From the records below, pick out every line that contains the word "heading" and copy each of those lines.

----------------------------------------

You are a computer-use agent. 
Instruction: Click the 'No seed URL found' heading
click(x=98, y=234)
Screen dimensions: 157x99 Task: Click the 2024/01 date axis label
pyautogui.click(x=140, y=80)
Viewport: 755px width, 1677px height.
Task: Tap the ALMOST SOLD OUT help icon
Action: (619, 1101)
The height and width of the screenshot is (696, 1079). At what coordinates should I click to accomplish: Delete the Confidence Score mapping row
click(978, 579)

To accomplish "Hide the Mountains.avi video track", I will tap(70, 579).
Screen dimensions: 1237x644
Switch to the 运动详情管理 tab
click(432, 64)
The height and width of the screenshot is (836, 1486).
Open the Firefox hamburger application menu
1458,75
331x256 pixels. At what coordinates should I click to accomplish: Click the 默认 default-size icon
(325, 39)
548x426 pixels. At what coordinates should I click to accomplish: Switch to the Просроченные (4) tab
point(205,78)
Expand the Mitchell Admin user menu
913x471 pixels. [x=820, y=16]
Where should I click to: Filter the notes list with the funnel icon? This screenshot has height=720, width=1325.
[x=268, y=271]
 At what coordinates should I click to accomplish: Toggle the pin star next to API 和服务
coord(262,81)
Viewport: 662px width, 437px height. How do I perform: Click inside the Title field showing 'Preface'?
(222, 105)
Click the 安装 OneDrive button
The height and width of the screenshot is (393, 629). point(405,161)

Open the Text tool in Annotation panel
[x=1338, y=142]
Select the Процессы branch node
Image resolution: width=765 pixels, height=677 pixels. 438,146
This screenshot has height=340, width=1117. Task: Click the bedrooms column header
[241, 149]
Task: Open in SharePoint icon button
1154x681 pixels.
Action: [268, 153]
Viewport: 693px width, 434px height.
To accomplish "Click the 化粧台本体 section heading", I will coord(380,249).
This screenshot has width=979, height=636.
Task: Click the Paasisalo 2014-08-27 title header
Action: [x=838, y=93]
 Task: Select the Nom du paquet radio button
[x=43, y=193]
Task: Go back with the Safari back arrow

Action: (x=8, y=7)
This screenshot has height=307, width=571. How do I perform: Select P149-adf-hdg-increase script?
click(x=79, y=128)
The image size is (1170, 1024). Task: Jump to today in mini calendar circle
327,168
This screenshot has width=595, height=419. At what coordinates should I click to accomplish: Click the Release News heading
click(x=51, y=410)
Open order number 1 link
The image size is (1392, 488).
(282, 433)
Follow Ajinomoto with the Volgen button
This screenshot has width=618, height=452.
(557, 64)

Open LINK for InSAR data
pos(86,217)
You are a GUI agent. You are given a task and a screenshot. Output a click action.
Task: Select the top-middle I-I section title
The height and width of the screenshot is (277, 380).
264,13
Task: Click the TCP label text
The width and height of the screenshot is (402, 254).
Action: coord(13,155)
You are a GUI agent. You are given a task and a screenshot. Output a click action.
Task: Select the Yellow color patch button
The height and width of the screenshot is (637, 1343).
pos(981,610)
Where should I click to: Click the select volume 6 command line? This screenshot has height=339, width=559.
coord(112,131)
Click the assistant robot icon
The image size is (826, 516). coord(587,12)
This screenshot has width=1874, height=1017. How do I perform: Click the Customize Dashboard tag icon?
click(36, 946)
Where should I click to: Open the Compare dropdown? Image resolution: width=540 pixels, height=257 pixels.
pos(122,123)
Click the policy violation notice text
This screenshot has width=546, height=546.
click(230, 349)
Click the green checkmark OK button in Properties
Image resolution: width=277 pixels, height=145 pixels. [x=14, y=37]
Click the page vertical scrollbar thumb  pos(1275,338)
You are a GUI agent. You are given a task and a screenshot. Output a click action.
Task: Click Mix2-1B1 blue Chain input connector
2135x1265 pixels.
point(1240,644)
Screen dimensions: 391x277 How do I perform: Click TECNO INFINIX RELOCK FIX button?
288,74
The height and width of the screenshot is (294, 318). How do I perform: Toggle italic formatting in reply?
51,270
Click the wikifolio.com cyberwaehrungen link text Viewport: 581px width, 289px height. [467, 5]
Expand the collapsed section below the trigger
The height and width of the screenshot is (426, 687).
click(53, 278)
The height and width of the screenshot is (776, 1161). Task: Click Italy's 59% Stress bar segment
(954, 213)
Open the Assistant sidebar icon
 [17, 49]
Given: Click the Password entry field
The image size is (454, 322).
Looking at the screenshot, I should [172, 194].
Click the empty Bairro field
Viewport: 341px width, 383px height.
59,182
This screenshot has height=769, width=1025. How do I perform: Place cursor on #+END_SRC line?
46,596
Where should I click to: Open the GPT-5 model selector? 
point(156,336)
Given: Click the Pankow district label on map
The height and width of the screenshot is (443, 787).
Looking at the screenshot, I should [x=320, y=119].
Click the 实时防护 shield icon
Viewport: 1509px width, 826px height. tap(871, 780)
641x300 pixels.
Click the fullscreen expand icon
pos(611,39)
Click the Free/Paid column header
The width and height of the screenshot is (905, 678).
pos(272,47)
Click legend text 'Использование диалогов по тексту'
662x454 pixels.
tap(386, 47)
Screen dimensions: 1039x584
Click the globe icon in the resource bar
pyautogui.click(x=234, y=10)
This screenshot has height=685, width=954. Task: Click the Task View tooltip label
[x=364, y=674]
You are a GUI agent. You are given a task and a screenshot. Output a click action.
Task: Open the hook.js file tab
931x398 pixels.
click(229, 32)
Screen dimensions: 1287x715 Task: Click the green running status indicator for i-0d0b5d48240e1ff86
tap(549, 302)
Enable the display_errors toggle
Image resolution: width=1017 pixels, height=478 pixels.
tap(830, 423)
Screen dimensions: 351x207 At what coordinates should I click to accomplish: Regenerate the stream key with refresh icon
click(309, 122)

----------------------------------------

● Worked answer:
Instruction: Click the 'No seed URL found' heading
To accomplish "Click the 化粧台本体 section heading", I will coord(380,249).
This screenshot has width=595, height=419. At what coordinates should I click to accomplish: Click the Release News heading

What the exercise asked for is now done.